## Goal of the exercise
The lines to copy are those holding the string "computer" in the entries below.

## Saved entries
- Opening Delimiter -
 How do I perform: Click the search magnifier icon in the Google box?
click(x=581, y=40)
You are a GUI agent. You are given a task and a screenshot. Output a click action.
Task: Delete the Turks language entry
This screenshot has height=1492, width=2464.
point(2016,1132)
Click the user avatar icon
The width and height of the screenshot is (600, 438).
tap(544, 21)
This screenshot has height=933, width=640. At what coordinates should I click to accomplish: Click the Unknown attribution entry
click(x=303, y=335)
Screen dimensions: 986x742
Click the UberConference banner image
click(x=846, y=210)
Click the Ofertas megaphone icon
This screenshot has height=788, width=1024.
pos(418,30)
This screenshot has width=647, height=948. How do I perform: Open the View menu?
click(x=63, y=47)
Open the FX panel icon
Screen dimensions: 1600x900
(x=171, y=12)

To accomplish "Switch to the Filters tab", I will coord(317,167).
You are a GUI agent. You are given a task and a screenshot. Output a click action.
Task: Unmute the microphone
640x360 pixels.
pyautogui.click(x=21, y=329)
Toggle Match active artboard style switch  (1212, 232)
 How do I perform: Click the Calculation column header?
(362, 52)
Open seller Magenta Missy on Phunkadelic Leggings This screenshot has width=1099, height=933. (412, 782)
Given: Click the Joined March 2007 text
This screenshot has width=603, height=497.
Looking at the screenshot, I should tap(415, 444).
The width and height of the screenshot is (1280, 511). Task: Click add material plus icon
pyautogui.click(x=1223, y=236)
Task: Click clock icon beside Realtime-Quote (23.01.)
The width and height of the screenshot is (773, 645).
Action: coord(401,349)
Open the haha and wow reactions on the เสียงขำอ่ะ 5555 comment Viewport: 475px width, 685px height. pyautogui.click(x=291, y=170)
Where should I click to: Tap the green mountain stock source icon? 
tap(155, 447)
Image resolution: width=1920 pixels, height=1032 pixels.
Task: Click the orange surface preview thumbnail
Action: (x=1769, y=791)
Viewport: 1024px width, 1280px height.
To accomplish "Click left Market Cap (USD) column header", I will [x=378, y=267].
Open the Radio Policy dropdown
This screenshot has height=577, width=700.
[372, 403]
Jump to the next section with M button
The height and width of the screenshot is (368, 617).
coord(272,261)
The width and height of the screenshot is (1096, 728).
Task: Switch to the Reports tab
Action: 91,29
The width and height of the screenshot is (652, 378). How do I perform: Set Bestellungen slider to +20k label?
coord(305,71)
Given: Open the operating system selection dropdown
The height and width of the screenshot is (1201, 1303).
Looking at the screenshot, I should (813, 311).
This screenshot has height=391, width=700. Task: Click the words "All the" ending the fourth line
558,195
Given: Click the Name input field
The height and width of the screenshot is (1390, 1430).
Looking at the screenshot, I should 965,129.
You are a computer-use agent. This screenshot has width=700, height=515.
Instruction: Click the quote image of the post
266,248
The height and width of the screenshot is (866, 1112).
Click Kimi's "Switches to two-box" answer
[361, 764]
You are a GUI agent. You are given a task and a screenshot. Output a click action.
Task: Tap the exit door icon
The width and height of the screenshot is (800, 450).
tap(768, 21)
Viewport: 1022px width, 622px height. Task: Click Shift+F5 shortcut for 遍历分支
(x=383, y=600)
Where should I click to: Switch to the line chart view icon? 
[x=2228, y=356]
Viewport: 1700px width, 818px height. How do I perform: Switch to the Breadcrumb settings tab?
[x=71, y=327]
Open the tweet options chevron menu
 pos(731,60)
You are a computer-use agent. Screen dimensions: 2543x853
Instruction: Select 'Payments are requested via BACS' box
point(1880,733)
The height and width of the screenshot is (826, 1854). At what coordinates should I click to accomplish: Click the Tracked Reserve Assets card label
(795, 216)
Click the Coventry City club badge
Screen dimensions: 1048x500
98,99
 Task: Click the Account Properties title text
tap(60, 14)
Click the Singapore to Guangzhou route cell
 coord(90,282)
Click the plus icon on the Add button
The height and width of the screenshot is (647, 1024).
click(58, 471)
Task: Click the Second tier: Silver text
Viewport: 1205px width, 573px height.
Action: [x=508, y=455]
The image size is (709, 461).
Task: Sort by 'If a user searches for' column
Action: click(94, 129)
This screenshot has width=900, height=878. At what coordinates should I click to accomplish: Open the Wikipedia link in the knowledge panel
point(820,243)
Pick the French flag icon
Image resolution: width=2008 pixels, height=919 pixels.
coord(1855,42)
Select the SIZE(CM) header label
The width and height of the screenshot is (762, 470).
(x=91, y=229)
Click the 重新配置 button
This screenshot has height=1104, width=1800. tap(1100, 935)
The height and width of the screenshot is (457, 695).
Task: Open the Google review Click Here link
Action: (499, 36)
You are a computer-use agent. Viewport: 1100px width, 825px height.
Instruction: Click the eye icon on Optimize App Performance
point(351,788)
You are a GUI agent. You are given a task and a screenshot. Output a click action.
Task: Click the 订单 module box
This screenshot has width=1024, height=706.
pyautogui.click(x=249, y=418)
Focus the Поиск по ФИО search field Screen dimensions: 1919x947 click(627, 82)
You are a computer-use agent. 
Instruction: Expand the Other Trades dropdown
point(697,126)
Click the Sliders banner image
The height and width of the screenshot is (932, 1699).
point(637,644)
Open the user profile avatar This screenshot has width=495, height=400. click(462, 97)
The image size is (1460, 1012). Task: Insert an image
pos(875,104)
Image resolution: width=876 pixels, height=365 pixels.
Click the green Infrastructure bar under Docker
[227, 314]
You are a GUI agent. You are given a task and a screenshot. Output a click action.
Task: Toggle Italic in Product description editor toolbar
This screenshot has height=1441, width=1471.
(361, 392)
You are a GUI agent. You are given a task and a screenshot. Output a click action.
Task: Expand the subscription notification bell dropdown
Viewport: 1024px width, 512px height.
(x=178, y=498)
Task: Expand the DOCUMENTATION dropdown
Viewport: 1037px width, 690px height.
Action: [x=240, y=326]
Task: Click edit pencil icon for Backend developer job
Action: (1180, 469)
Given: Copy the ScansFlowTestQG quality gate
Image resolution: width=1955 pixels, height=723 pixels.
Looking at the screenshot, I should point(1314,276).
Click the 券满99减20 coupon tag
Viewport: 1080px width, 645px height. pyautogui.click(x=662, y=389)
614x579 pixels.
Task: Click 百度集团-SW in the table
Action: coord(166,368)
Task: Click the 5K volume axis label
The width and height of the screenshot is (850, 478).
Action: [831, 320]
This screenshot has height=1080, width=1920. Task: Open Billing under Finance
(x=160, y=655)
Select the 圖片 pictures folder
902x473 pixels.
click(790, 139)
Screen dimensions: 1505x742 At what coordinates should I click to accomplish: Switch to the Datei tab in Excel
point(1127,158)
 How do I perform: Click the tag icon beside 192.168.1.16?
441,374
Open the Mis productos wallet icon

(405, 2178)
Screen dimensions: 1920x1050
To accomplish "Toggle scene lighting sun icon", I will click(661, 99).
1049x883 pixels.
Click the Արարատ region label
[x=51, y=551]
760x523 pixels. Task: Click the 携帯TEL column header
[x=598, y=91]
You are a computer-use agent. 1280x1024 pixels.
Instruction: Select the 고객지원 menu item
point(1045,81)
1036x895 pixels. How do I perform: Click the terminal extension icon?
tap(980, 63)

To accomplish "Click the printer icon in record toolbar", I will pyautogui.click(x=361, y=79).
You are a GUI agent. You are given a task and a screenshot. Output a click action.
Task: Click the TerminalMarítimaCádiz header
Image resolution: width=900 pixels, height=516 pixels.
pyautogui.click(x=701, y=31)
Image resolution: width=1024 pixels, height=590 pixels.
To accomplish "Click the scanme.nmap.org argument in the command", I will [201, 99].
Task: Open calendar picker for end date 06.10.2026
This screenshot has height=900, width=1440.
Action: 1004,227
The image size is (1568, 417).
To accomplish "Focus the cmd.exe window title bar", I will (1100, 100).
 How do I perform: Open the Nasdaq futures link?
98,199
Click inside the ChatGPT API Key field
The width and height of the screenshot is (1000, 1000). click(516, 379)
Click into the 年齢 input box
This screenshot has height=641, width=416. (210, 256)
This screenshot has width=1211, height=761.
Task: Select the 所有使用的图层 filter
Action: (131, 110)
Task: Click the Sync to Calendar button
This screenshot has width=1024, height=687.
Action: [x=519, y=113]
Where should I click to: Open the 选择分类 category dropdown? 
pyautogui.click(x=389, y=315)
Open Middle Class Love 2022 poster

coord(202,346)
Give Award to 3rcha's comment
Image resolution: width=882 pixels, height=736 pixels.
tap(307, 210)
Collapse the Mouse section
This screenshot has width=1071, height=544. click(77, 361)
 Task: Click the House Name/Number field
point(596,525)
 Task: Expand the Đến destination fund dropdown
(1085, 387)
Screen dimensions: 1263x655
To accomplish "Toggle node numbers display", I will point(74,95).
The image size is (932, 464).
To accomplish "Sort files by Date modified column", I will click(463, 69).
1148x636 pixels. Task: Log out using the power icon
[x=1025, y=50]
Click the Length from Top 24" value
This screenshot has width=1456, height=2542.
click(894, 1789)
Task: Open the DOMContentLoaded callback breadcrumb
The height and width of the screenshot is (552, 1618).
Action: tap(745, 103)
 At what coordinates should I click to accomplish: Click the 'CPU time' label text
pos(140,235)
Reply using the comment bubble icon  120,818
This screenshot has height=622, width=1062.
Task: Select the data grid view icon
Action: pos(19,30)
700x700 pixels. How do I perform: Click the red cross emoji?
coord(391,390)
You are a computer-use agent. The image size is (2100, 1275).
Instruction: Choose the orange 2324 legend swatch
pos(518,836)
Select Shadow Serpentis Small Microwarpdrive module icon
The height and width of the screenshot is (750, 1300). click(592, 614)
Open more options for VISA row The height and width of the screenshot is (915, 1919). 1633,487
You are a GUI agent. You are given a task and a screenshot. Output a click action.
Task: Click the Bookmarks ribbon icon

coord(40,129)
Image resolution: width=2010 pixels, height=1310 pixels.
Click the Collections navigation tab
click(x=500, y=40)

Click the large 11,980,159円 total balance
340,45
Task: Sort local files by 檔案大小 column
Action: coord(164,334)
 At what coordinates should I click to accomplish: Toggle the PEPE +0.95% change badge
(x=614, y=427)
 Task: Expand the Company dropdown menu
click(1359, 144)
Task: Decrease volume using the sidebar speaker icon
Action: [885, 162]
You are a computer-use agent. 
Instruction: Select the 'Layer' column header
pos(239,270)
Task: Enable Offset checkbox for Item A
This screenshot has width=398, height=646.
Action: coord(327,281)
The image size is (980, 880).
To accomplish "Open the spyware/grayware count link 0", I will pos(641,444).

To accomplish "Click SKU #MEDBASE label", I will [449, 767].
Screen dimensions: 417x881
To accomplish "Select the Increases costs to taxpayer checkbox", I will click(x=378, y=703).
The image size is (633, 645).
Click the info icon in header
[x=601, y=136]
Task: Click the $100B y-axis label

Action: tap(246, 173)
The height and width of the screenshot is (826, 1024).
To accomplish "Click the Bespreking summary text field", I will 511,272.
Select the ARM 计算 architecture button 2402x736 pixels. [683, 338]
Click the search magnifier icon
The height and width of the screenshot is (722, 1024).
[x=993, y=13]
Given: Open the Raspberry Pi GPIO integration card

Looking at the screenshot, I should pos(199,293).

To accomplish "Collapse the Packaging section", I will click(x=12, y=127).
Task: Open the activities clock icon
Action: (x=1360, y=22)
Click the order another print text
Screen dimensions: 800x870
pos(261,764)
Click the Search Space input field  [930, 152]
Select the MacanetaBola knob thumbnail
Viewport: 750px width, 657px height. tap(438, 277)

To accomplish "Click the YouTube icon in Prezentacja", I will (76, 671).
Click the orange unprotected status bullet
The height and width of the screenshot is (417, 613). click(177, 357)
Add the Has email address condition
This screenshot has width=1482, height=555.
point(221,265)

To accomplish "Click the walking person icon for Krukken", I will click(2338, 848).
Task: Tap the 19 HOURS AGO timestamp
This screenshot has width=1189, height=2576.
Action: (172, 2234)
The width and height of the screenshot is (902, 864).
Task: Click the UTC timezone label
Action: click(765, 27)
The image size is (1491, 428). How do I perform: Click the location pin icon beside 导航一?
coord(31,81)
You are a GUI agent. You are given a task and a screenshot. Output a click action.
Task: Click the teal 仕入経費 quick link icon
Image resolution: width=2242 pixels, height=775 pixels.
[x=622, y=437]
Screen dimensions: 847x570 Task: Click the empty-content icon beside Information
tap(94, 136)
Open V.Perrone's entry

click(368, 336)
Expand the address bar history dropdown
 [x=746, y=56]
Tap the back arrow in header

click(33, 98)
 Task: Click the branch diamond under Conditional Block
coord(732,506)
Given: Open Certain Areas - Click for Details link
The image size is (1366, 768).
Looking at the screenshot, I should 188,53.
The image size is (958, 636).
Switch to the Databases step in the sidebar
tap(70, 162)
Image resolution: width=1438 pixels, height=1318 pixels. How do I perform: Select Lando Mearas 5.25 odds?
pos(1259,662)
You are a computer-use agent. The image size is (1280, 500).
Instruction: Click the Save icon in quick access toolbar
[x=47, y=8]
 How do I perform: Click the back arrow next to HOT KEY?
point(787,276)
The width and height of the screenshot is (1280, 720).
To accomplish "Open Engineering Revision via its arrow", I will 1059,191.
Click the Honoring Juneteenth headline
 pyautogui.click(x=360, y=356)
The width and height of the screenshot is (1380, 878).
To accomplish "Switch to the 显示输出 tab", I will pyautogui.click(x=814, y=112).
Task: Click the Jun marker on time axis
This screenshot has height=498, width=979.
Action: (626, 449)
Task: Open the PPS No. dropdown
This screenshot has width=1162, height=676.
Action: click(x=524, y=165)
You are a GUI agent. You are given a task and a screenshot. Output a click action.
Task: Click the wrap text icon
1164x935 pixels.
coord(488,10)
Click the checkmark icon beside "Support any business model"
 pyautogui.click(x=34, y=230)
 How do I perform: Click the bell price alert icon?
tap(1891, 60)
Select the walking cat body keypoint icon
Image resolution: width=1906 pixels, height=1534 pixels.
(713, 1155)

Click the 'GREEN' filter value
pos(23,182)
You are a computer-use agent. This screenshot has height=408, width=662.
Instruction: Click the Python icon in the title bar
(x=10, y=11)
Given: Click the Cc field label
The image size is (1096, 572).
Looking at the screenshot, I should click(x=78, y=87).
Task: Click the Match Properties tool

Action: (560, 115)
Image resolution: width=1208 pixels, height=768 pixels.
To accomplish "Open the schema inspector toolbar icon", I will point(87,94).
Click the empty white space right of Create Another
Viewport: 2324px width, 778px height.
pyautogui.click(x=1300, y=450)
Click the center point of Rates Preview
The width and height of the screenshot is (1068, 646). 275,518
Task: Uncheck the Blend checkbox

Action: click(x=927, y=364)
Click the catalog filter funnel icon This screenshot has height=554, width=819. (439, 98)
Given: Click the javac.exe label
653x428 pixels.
- Closing Delimiter -
## Expected answer
You are a computer-use agent. This screenshot has width=700, height=515.
You are a computer-use agent. Screen dimensions: 2543x853
You are a computer-use agent. Viewport: 1100px width, 825px height.
You are a computer-use agent. 
You are a computer-use agent. 1280x1024 pixels.
You are a computer-use agent. The image size is (2100, 1275).
You are a computer-use agent. 
You are a computer-use agent. The image size is (1280, 500).
You are a computer-use agent. This screenshot has height=408, width=662.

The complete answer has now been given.